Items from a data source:
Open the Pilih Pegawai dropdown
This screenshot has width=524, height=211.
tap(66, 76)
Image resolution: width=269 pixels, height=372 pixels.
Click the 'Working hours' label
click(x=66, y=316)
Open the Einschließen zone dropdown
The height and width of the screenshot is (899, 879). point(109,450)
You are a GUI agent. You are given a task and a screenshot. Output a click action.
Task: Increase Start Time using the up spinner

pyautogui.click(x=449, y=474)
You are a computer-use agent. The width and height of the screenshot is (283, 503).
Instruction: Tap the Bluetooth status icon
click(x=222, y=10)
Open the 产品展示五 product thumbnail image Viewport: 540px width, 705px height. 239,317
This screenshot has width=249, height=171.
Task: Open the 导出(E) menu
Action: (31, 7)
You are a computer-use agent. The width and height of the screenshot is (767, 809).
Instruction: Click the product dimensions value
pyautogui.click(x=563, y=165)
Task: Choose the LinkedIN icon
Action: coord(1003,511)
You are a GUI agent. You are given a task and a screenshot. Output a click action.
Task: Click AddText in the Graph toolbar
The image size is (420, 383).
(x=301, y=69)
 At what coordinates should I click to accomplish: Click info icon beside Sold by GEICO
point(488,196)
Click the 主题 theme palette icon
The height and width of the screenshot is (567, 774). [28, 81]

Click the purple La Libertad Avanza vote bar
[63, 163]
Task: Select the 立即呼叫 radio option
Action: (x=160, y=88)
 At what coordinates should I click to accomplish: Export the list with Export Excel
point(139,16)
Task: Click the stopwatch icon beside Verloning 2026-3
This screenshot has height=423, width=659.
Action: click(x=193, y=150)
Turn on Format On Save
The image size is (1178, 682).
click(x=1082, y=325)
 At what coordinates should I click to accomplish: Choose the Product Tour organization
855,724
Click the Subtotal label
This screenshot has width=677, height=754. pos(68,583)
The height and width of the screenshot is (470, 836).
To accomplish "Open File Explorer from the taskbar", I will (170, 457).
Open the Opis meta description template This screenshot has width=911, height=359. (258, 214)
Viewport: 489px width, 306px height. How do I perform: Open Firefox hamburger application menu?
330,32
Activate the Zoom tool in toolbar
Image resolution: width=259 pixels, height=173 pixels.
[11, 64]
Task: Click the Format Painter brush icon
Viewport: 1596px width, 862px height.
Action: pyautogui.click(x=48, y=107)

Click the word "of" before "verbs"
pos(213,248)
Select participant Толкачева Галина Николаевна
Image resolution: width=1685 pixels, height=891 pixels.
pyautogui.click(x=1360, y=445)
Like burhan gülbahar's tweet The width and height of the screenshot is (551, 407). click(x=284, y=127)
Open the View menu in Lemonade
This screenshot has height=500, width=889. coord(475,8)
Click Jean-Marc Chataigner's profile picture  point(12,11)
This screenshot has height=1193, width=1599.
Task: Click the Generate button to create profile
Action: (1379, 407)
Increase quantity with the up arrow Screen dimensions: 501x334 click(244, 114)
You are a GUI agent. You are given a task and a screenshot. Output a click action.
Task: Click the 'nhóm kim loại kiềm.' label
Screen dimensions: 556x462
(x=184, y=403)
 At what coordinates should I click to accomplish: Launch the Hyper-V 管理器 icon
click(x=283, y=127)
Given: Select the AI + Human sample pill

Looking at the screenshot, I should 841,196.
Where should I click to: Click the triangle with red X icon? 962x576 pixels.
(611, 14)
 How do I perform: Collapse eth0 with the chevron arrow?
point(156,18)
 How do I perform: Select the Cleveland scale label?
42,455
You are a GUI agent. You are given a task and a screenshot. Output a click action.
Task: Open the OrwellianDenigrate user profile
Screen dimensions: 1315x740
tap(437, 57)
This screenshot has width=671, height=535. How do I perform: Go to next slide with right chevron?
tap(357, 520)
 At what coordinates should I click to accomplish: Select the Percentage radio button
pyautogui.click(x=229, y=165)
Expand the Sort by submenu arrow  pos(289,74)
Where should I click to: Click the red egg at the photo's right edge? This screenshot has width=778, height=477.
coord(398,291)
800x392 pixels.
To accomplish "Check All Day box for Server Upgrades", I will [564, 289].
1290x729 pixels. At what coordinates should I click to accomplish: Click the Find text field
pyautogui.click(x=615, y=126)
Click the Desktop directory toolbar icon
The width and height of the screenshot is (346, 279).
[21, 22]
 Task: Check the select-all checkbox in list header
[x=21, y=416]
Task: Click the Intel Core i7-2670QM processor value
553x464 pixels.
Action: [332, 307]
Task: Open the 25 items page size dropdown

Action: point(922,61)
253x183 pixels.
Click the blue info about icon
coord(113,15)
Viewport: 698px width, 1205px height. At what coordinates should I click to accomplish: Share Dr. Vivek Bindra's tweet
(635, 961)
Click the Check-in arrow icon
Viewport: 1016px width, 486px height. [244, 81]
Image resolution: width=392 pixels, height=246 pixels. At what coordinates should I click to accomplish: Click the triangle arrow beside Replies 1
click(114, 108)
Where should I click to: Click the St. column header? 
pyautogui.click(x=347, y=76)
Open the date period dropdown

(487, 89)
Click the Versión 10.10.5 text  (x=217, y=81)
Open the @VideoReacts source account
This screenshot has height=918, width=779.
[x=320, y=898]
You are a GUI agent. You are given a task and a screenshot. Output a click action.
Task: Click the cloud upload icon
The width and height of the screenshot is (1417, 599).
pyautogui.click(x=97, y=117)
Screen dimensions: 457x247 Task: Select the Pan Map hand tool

■ Assignment ■
Each record, exactly as written, is to be printed again.

■ Task output ■
Open the Pilih Pegawai dropdown
This screenshot has width=524, height=211.
tap(66, 76)
Image resolution: width=269 pixels, height=372 pixels.
Click the 'Working hours' label
click(x=66, y=316)
Open the Einschließen zone dropdown
The height and width of the screenshot is (899, 879). point(109,450)
You are a GUI agent. You are given a task and a screenshot. Output a click action.
Task: Increase Start Time using the up spinner

pyautogui.click(x=449, y=474)
You are a computer-use agent. The width and height of the screenshot is (283, 503).
Instruction: Tap the Bluetooth status icon
click(x=222, y=10)
Open the 产品展示五 product thumbnail image Viewport: 540px width, 705px height. 239,317
This screenshot has width=249, height=171.
Task: Open the 导出(E) menu
Action: (31, 7)
You are a computer-use agent. The width and height of the screenshot is (767, 809).
Instruction: Click the product dimensions value
pyautogui.click(x=563, y=165)
Task: Choose the LinkedIN icon
Action: coord(1003,511)
You are a GUI agent. You are given a task and a screenshot. Output a click action.
Task: Click AddText in the Graph toolbar
The image size is (420, 383).
(x=301, y=69)
 At what coordinates should I click to accomplish: Click info icon beside Sold by GEICO
point(488,196)
Click the 主题 theme palette icon
The height and width of the screenshot is (567, 774). [28, 81]

Click the purple La Libertad Avanza vote bar
[63, 163]
Task: Select the 立即呼叫 radio option
Action: (x=160, y=88)
 At what coordinates should I click to accomplish: Export the list with Export Excel
point(139,16)
Task: Click the stopwatch icon beside Verloning 2026-3
This screenshot has height=423, width=659.
Action: click(x=193, y=150)
Turn on Format On Save
The image size is (1178, 682).
click(x=1082, y=325)
 At what coordinates should I click to accomplish: Choose the Product Tour organization
855,724
Click the Subtotal label
This screenshot has width=677, height=754. pos(68,583)
The height and width of the screenshot is (470, 836).
To accomplish "Open File Explorer from the taskbar", I will (170, 457).
Open the Opis meta description template This screenshot has width=911, height=359. (258, 214)
Viewport: 489px width, 306px height. How do I perform: Open Firefox hamburger application menu?
330,32
Activate the Zoom tool in toolbar
Image resolution: width=259 pixels, height=173 pixels.
[11, 64]
Task: Click the Format Painter brush icon
Viewport: 1596px width, 862px height.
Action: pyautogui.click(x=48, y=107)

Click the word "of" before "verbs"
pos(213,248)
Select participant Толкачева Галина Николаевна
Image resolution: width=1685 pixels, height=891 pixels.
pyautogui.click(x=1360, y=445)
Like burhan gülbahar's tweet The width and height of the screenshot is (551, 407). click(x=284, y=127)
Open the View menu in Lemonade
This screenshot has height=500, width=889. coord(475,8)
Click Jean-Marc Chataigner's profile picture  point(12,11)
This screenshot has height=1193, width=1599.
Task: Click the Generate button to create profile
Action: (1379, 407)
Increase quantity with the up arrow Screen dimensions: 501x334 click(244, 114)
You are a GUI agent. You are given a task and a screenshot. Output a click action.
Task: Click the 'nhóm kim loại kiềm.' label
Screen dimensions: 556x462
(x=184, y=403)
 At what coordinates should I click to accomplish: Launch the Hyper-V 管理器 icon
click(x=283, y=127)
Given: Select the AI + Human sample pill

Looking at the screenshot, I should 841,196.
Where should I click to: Click the triangle with red X icon? 962x576 pixels.
(611, 14)
 How do I perform: Collapse eth0 with the chevron arrow?
point(156,18)
 How do I perform: Select the Cleveland scale label?
42,455
You are a GUI agent. You are given a task and a screenshot. Output a click action.
Task: Open the OrwellianDenigrate user profile
Screen dimensions: 1315x740
tap(437, 57)
This screenshot has width=671, height=535. How do I perform: Go to next slide with right chevron?
tap(357, 520)
 At what coordinates should I click to accomplish: Select the Percentage radio button
pyautogui.click(x=229, y=165)
Expand the Sort by submenu arrow  pos(289,74)
Where should I click to: Click the red egg at the photo's right edge? This screenshot has width=778, height=477.
coord(398,291)
800x392 pixels.
To accomplish "Check All Day box for Server Upgrades", I will [564, 289].
1290x729 pixels. At what coordinates should I click to accomplish: Click the Find text field
pyautogui.click(x=615, y=126)
Click the Desktop directory toolbar icon
The width and height of the screenshot is (346, 279).
[21, 22]
 Task: Check the select-all checkbox in list header
[x=21, y=416]
Task: Click the Intel Core i7-2670QM processor value
553x464 pixels.
Action: [332, 307]
Task: Open the 25 items page size dropdown

Action: point(922,61)
253x183 pixels.
Click the blue info about icon
coord(113,15)
Viewport: 698px width, 1205px height. At what coordinates should I click to accomplish: Share Dr. Vivek Bindra's tweet
(635, 961)
Click the Check-in arrow icon
Viewport: 1016px width, 486px height. [244, 81]
Image resolution: width=392 pixels, height=246 pixels. At what coordinates should I click to accomplish: Click the triangle arrow beside Replies 1
click(114, 108)
Where should I click to: Click the St. column header? 
pyautogui.click(x=347, y=76)
Open the date period dropdown

(487, 89)
Click the Versión 10.10.5 text  (x=217, y=81)
Open the @VideoReacts source account
This screenshot has height=918, width=779.
[x=320, y=898]
You are a GUI agent. You are given a task and a screenshot. Output a click action.
Task: Click the cloud upload icon
The width and height of the screenshot is (1417, 599).
pyautogui.click(x=97, y=117)
Screen dimensions: 457x247 Task: Select the Pan Map hand tool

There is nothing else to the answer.